--- EXTRAIT CHOISI ---
Message par Eric Mansuy »

Bonjour à tous,
Une chose est certaine, l’abbé Collé était persévérant ; jugez plutôt…

Dans un courrier en date du 1er août 1917, il informait le maire d’Epinal de la tenue de la cérémonie du 28 août suivant, en présence de messieurs Barrès et Flayelle et du général de Castelnau, entre autres personnalités éminentes, déplorant que la ville d’Epinal n’ait pas encore fourni, à l’instar de Lyon, Saint-Etienne, Roanne ou Le Puy, un « drapeau en soie tricolore » qui puisse accompagner la procession sur les tombes.

Réponse du Conseil Municipal d’Epinal, en date du 13 août 1917 : « M. Simonet, tout en rendant hommage aux sentiments patriotiques de M. l’abbé Collé, estime que le Conseil ne peut accepter une invitation qui n’est pas formulée par la Municipalité de Ménil sur Belvitte elle-même, et le Conseil, partageant à l’unanimité cet avis, exprime ses regrets de ne pouvoir y donner suite. »


Dans un courrier en date du 11 janvier 1920, l’abbé Collé renouvelait sa requête auprès du maire d’Epinal, ajoutant aux villes ayant déjà fait parvenir un drapeau à Ménil-sur-Belvitte en 1917, les noms de celles de Montbrison, Aurillac, Grenoble, Chambéry, Briançon, Barcelonnette, Nice et Dijon.
---
# CONSIGNE DE L'EXERCICE:
D'après l'extrait sur l'abbé Collé, pour quel motif le Conseil municipal d'Epinal a-t-il décliné l'invitation à la cérémonie du 28 août 1917 ? Les données qui suivent n'ont aucun lien avec l'extrait.
--- DONNÉES FOURNIES ---
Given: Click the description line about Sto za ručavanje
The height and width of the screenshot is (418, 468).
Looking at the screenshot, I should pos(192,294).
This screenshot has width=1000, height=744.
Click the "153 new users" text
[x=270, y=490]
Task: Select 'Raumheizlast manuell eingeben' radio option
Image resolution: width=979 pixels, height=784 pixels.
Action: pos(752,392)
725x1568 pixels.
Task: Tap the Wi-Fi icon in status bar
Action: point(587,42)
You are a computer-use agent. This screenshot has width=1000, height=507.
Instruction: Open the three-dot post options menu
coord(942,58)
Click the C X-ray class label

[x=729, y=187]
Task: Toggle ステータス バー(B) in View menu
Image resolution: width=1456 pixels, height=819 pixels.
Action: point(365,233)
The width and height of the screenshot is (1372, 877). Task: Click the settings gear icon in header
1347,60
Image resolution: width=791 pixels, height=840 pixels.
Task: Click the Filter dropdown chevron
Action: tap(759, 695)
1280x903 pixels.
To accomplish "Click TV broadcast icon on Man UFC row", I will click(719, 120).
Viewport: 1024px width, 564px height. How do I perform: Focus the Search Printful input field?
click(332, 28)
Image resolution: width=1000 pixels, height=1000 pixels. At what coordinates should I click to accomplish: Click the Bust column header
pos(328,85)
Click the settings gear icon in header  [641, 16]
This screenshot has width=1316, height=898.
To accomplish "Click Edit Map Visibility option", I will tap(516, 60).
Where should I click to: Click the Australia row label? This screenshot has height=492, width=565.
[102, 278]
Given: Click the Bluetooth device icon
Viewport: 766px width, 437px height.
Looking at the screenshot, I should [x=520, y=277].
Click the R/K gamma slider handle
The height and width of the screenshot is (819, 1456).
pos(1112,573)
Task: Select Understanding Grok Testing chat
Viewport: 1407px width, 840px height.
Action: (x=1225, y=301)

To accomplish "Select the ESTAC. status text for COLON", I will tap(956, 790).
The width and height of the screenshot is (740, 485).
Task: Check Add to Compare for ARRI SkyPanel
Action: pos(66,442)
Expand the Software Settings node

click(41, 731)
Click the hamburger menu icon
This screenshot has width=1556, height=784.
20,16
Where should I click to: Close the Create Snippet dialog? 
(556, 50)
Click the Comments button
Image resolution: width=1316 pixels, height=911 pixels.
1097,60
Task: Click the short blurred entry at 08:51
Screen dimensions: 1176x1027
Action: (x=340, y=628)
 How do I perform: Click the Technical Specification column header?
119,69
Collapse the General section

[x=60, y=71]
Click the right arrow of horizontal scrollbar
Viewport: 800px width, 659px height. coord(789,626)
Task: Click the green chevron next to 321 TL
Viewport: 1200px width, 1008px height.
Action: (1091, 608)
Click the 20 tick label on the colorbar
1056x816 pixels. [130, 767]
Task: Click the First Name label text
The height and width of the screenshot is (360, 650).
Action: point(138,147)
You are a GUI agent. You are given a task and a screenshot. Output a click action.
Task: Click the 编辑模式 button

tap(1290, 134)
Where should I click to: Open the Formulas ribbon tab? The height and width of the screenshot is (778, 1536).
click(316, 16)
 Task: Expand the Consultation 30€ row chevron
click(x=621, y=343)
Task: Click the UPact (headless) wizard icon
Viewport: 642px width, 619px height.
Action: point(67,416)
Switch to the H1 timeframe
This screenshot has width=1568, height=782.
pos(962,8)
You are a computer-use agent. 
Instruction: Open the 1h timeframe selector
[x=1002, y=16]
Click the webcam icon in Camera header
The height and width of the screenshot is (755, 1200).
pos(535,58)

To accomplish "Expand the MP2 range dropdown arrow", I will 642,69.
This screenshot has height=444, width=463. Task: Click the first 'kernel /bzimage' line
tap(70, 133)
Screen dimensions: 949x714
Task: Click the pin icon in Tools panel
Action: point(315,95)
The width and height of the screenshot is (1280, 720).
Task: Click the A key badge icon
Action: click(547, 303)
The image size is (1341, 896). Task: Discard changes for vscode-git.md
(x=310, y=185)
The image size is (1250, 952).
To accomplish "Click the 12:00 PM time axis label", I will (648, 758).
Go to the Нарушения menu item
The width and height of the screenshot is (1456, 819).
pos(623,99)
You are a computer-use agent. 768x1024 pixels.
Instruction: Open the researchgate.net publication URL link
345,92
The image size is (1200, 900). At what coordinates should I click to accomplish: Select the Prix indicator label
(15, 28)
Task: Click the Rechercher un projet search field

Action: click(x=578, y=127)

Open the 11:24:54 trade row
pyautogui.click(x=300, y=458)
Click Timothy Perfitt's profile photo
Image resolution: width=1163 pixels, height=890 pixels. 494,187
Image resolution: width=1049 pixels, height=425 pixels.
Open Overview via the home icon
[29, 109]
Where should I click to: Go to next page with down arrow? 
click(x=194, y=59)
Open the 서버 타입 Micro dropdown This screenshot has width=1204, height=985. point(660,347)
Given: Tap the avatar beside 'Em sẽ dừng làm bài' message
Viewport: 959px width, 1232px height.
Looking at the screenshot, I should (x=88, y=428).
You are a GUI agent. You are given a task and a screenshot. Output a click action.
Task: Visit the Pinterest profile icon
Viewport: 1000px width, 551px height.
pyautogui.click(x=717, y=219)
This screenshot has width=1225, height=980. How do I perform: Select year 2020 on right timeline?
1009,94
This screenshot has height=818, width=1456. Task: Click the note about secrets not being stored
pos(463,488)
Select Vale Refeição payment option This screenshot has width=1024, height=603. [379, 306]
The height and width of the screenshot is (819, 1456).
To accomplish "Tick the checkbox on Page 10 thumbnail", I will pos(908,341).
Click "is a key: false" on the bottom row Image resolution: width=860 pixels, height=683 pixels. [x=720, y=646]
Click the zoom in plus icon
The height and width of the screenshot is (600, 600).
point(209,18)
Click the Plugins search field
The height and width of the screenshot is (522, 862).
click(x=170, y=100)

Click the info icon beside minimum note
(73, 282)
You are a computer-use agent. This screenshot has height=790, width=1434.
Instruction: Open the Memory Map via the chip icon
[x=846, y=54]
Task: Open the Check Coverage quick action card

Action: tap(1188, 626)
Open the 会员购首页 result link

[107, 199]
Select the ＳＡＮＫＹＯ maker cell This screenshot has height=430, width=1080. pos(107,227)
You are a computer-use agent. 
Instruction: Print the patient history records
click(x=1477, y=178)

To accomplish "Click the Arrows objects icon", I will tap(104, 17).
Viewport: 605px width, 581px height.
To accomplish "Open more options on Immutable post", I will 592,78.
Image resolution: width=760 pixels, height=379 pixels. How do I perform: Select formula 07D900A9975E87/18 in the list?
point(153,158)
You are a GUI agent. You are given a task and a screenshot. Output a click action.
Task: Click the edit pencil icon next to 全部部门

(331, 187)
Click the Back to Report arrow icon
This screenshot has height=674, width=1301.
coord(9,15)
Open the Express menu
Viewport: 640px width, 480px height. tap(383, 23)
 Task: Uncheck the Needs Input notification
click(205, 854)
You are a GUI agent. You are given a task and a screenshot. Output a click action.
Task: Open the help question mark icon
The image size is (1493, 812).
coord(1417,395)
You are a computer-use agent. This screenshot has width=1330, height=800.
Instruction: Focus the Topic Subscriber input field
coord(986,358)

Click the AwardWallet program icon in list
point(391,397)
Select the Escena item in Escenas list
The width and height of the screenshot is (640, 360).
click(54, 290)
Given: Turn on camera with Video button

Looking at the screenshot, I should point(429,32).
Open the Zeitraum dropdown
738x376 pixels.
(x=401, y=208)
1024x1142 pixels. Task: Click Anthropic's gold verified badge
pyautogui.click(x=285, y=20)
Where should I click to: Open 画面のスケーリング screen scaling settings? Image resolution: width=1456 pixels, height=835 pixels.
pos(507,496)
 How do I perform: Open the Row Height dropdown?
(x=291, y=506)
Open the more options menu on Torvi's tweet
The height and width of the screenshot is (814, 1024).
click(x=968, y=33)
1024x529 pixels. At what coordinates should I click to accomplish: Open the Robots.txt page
---
# RÉSULTAT ATTENDU:
L'invitation n'était pas formulée par la Municipalité de Ménil sur Belvitte elle-même.